_AIM OF THE TASK_.
In the entries below, the line with "This screenshot has width=397, height=299." marks the start. Return it and every following line exactly, ending with the last.

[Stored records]
:::::

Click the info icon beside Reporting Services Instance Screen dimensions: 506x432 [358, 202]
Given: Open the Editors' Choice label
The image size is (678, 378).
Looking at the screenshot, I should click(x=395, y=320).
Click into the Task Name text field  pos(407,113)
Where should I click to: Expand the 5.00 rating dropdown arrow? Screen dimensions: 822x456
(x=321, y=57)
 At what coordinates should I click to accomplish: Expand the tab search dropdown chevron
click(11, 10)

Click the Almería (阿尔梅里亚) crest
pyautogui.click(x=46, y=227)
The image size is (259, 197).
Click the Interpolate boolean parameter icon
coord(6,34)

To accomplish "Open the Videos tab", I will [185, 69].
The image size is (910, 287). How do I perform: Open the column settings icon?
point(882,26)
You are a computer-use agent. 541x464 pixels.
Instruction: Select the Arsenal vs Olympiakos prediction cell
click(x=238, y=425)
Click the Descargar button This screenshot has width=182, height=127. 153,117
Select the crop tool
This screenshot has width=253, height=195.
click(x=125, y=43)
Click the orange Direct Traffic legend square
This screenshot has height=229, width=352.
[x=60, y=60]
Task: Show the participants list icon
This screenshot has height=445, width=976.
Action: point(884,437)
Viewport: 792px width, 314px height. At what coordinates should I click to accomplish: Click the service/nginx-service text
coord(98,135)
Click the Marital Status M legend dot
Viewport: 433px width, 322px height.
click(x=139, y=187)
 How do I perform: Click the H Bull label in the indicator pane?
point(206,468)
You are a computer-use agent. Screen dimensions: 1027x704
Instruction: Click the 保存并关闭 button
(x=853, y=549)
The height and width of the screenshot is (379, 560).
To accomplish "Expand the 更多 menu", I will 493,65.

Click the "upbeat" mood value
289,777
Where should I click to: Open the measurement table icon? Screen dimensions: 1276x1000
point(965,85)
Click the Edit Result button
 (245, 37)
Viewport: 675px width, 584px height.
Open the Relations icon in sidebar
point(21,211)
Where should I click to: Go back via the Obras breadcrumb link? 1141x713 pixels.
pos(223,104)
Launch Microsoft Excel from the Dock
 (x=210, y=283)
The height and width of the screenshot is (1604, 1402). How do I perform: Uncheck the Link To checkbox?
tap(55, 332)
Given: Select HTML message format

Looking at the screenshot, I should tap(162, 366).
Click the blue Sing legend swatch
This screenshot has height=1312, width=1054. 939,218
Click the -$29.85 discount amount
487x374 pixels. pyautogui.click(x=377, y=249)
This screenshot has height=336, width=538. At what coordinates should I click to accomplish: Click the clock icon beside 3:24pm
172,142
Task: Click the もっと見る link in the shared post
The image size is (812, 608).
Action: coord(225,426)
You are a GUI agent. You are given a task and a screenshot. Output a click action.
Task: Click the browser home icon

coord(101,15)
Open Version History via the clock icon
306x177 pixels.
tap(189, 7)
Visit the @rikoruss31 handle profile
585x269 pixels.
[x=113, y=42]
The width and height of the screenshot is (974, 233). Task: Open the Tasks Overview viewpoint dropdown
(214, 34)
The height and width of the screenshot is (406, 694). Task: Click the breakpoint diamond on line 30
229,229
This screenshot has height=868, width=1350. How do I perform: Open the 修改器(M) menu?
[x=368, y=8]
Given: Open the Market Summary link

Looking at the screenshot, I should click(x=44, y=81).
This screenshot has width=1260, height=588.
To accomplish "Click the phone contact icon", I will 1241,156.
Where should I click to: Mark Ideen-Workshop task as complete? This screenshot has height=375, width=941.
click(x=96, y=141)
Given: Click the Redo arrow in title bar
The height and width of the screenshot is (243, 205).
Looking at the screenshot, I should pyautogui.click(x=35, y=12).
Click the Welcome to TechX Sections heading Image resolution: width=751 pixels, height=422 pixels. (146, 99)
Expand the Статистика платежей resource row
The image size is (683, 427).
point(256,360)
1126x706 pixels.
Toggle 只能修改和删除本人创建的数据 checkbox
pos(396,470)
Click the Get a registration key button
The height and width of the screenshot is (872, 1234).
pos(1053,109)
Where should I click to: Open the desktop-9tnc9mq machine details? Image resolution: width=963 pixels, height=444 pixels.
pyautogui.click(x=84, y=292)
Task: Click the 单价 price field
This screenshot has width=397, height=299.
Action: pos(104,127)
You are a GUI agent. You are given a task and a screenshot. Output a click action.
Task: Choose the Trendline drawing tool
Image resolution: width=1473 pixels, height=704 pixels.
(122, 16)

:::::

_REPLY_.
This screenshot has width=397, height=299.
Action: pos(104,127)
You are a GUI agent. You are given a task and a screenshot. Output a click action.
Task: Choose the Trendline drawing tool
Image resolution: width=1473 pixels, height=704 pixels.
(122, 16)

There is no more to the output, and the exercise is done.